Tareas del ejercicio:
(a) Según el texto sobre el narcotráfico en Galicia, ¿a quiénes pretendía tal vez imitar Sito Miñanco?
(b) Copia del texto sobre el narcotráfico en Galicia el fragmento de "Por suerte, parece" a "los años ochenta.", pero reemplaza "Sito Miñanco" por "el narcotraficante".

Texto proporcionado:
--------------------------------

La reciente muerte de Pablo Vioque nos ha vuelto a recordar que hubo un tiempo, no muy lejano, en que pudo suceder que el narcotráfico infectase las instituciones de Galicia. Si eso llegase a suceder, si ayuntamientos, partidos políticos, cámaras de comercio y etcétera se hubiesen corrompido por efecto del dinero fácil nuestra sociedad habría iniciado una deriva al modelo siciliano. Mucha gente podría vivir del negocio ilegal, la mafia se asentaría en una gran permisividad social y, al final, tendríamos un país de atraso y violencia en el que todos miraríamos hacia otro lado.

Por suerte, parece que nos hemos librado. Sin duda hay narcotraficantes entre nosotros pero la maquinaria del Estado ha sabido responder al desafío apoyada en el desprecio de la gente a esa forma de delincuencia, que parecía inocua en los tiempos del tabaco de batea. De vez en cuando sabemos de ajustes de cuentas entre los contrabandistas, pero ha pasado el tiempo en que Sito Miñanco era aplaudido como un benefactor, a imagen y semejanza de sus homólogos colombianos -los hermanos Ochoa- a los que tal vez pretendía imitar. El rechazo social a los nuevos ricos de dinero ilícito es ahora general, pero no era lo que sucedía en los años ochenta.

En Galicia abundan los periódicos que cerrarían si no recibiesen diversas formas de subvención

Es una lección que conviene recordar. Sicilia no siempre fue territorio mafioso. Como muy bien recuerda Salvatore Lupo en Histoire de la Mafia (Flammarion, París, 1999) esa organización criminal no nació del cielo, ni creció de la tierra como los hongos en otoño. La mafia se entreteje con la historia de la isla mediterránea desde el Risorgimento a hoy, con la evolución de sus estructuras económicas y, por supuesto, con sus inevitables vínculos políticos. No sólo se trató de Andreotti, al parecer el ser humano más parecido al diablo: la relación entre la Democracia Cristiana y la mafia desde los tiempos de Fanfani derivó de lo útil que era la Cosa Nostra para establecer una dependencia de la isla en relación a ese partido que fue hegemónico durante medio siglo en Italia. Si nuestros narcotraficantes se hubiesen instalado de modo más insidioso en nuestra sociedad, si hubiesen organizado de modo más efectivo sus propias redes y cobertura social, utilizando en su beneficio las formas de clientelismo que nos caracterizan, tal vez no habría sido constreñida con tanta facilidad.

--------------------------------

Extractos de registros:
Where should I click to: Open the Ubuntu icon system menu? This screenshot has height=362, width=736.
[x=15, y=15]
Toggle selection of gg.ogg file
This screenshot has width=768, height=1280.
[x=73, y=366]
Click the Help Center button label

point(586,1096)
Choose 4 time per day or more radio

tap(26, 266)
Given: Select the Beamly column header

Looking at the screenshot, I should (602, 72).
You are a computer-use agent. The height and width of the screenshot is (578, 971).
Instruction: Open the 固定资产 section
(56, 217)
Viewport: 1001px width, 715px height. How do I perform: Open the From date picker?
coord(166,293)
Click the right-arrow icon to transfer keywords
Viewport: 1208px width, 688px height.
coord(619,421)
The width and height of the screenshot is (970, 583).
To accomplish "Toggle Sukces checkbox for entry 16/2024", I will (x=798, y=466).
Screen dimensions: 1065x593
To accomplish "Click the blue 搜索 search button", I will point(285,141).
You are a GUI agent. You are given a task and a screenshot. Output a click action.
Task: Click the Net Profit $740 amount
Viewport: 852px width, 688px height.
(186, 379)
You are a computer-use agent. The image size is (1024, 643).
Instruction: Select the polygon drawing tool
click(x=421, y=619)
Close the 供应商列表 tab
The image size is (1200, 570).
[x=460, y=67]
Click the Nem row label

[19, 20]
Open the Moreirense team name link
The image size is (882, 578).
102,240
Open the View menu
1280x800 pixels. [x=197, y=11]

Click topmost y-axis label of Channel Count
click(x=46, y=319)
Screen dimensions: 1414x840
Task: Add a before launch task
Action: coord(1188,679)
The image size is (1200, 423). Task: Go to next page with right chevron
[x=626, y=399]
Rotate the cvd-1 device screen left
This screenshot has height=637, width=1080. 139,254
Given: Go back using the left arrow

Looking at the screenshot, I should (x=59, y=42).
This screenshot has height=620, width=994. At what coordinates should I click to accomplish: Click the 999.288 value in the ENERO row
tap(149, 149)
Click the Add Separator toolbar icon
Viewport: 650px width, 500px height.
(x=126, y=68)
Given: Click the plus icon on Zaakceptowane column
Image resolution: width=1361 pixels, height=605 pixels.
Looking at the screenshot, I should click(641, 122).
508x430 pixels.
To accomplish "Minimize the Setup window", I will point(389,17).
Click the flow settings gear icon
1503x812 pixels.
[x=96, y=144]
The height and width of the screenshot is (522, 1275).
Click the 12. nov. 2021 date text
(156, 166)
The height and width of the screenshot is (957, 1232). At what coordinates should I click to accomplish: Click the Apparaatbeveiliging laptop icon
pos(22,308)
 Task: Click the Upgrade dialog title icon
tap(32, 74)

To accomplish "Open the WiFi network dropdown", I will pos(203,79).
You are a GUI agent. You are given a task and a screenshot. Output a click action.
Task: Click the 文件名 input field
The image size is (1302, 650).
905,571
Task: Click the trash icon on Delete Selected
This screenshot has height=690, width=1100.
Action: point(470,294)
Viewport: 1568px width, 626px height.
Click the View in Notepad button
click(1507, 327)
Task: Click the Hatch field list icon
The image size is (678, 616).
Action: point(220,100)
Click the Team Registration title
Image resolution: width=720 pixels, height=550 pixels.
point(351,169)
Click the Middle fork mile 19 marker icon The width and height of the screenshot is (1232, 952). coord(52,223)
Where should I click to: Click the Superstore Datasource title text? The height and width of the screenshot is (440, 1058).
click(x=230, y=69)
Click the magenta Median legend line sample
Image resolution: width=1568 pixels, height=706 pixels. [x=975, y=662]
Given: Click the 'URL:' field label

--------------------------------

Respuestas en orden:
(a) A sus homólogos colombianos, los hermanos Ochoa.

(b)
Por suerte, parece que nos hemos librado. Sin duda hay narcotraficantes entre nosotros pero la maquinaria del Estado ha sabido responder al desafío apoyada en el desprecio de la gente a esa forma de delincuencia, que parecía inocua en los tiempos del tabaco de batea. De vez en cuando sabemos de ajustes de cuentas entre los contrabandistas, pero ha pasado el tiempo en que el narcotraficante era aplaudido como un benefactor, a imagen y semejanza de sus homólogos colombianos -los hermanos Ochoa- a los que tal vez pretendía imitar. El rechazo social a los nuevos ricos de dinero ilícito es ahora general, pero no era lo que sucedía en los años ochenta.